Les caractéristiques des cordons réalisés par cette technique sont conformes aux exigences des normes en vigueur pour le soudage TIG, et l’utilisation de ces produits par l’utilisateur est en accord avec la directive 91/155/CEE concernant le respect des normes d’hygiène et de sécurité des utilisateurs.

L’utilisation industrielle de ces produits a été effectuée par la société B.S.L. industries pour la fabrication d’échangeurs de chaleur pour une colonne de réacteur chimique sur des assemblages tube-tube par procédé orbital. Les gains en temps de fabrication se chiffrent à plus de 1000 heures de soudage, pour un gain économique estimé à plus de 280 000F.

La force du procédé ATIG réside dans sa grande flexibilité, son investissement en matériel et en formation réduit et la multitude des applications réalisables en procédé automatique ou manuel.

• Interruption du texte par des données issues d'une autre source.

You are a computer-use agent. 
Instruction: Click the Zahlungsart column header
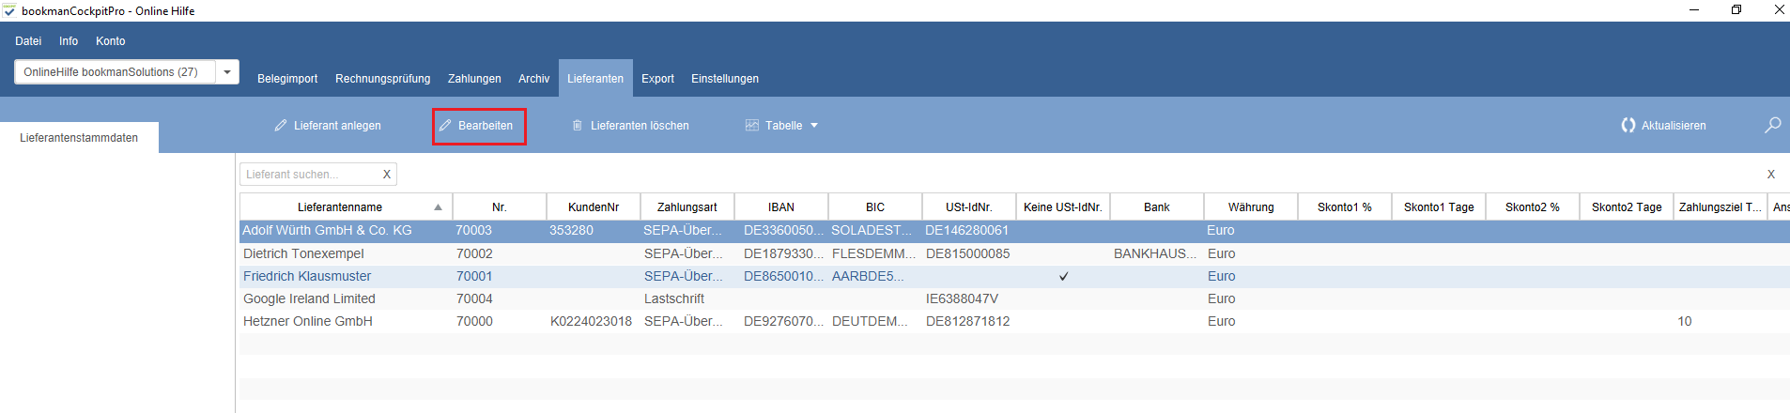coord(687,207)
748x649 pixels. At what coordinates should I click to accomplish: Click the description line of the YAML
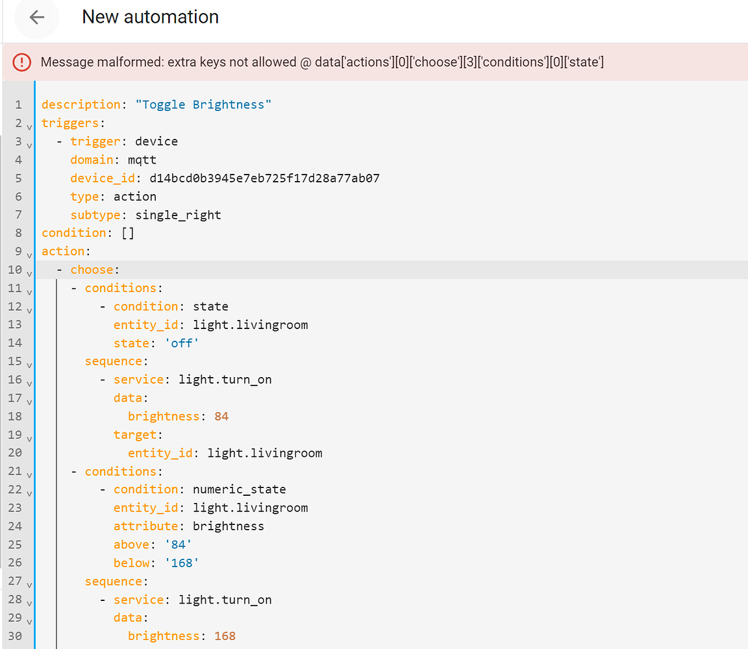point(156,104)
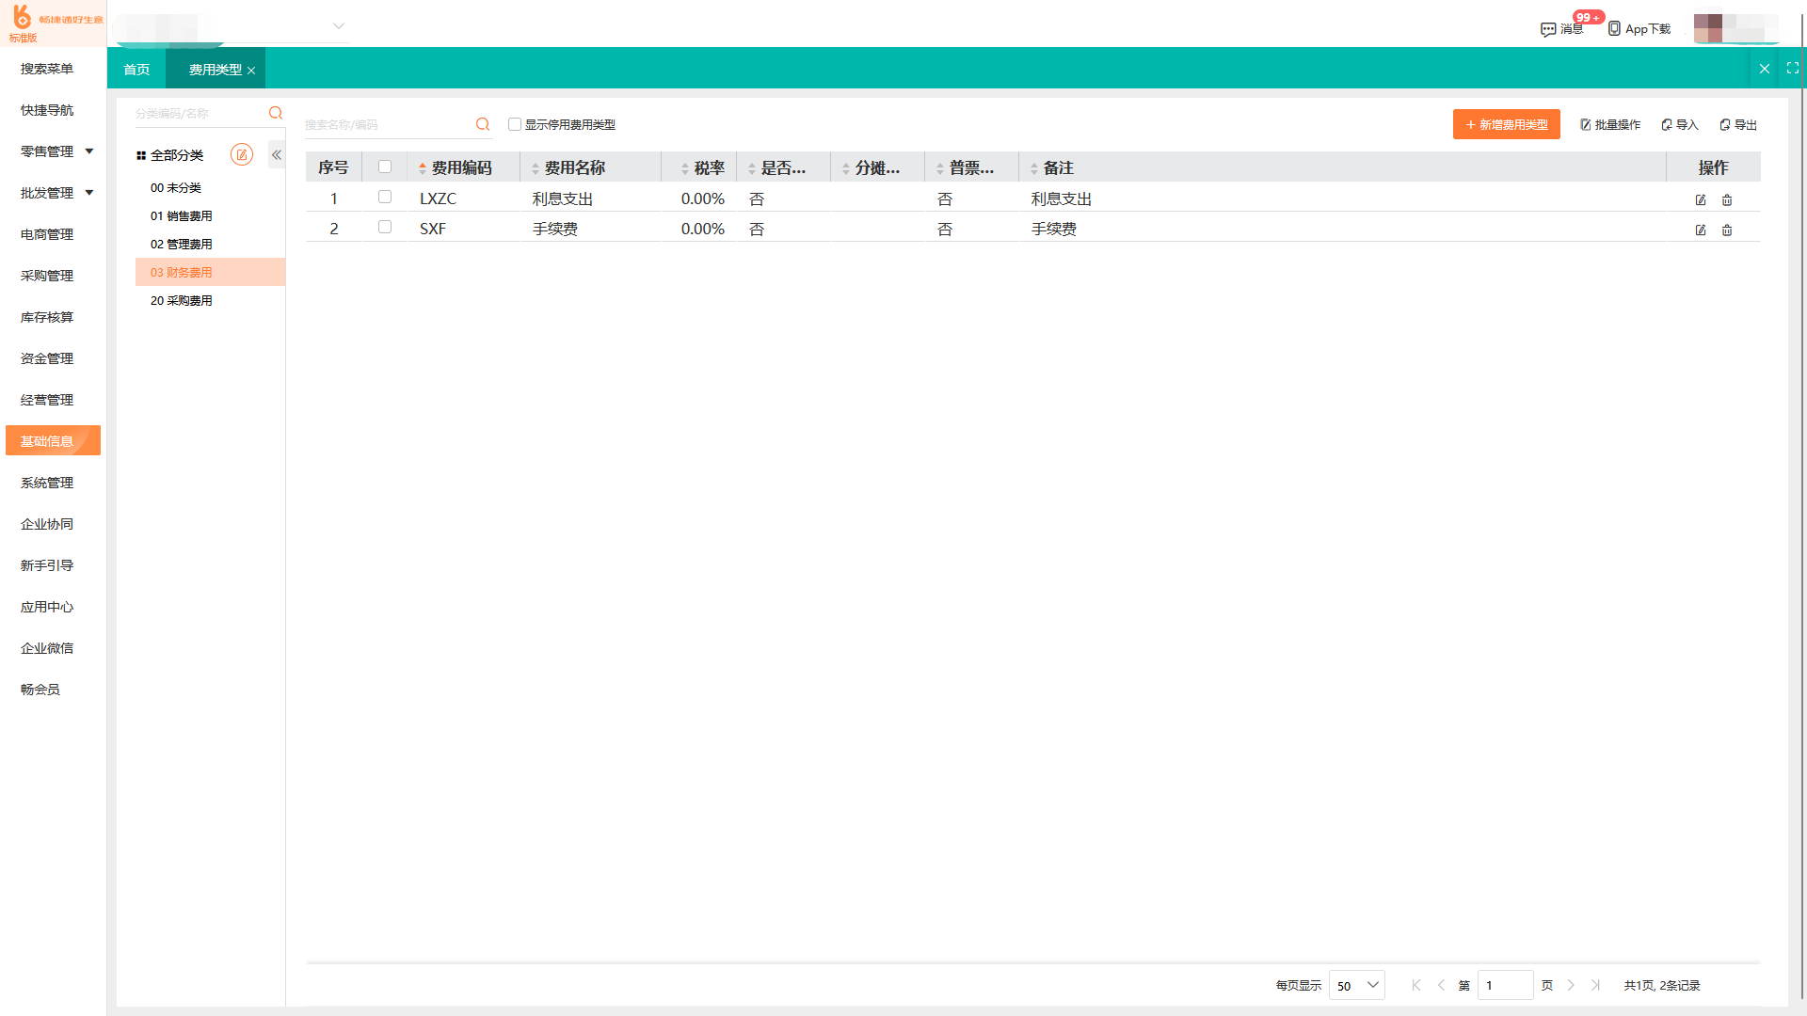Select the 首页 tab
This screenshot has width=1807, height=1016.
pos(136,69)
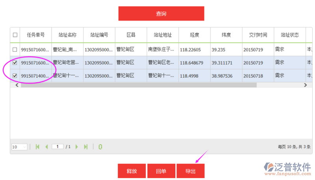Toggle the select-all checkbox in header
Image resolution: width=315 pixels, height=180 pixels.
(15, 35)
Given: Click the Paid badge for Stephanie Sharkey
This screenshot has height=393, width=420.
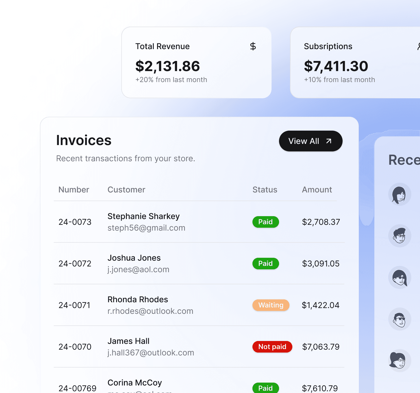Looking at the screenshot, I should pyautogui.click(x=265, y=222).
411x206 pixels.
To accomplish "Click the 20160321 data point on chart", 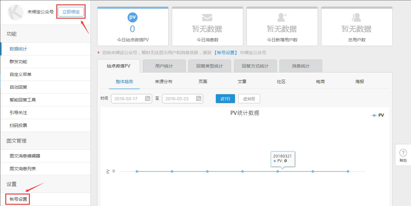I will (278, 171).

Nous ne sommes pas sortis du domaine de compétence du soudage puisque l’ensemble des composants utilisés pour définir nos formulations finales est déjà employé par d’autres procédés comme le soudage à l’électrode enrobée, le soudage sous flux solide ou le soudage avec fil fourré.

Développé pour les alliages de titane et pour les aciers inoxydables, ce procédé peut rapidement être adapté à d’autres nuances de matériaux, nous pensons naturellement aux aciers au carbone-manganèse, mais aussi aux bases nickel (inconels et monels), alliages d’aluminium et de magnésium.

Cette technique ouvre donc de nouvelles possibilités d’utilisation du soudage TIG, jusqu’alors réservées au soudage plasma ou Laser.

Afin de mieux cerner encore le comportement de ces flux d’activation, il faudra s’intéresser à leur impact sur la viscosité, la modification de fluidité du métal, dans de nombreux procédés, étant gérée par les flux de soudage utilisés.

De plus, une analyse par mesures spectrales au sein de l’arc permettrait d’identifier, peut être, les différentes réactions ayant lieu dans celui-ci ainsi que leurs positions autour de la colonne ionisée.

Enfin, des mesures de champs thermiques permettraient de compléter totalement la compréhension et l’interprétation des mécanismes activants.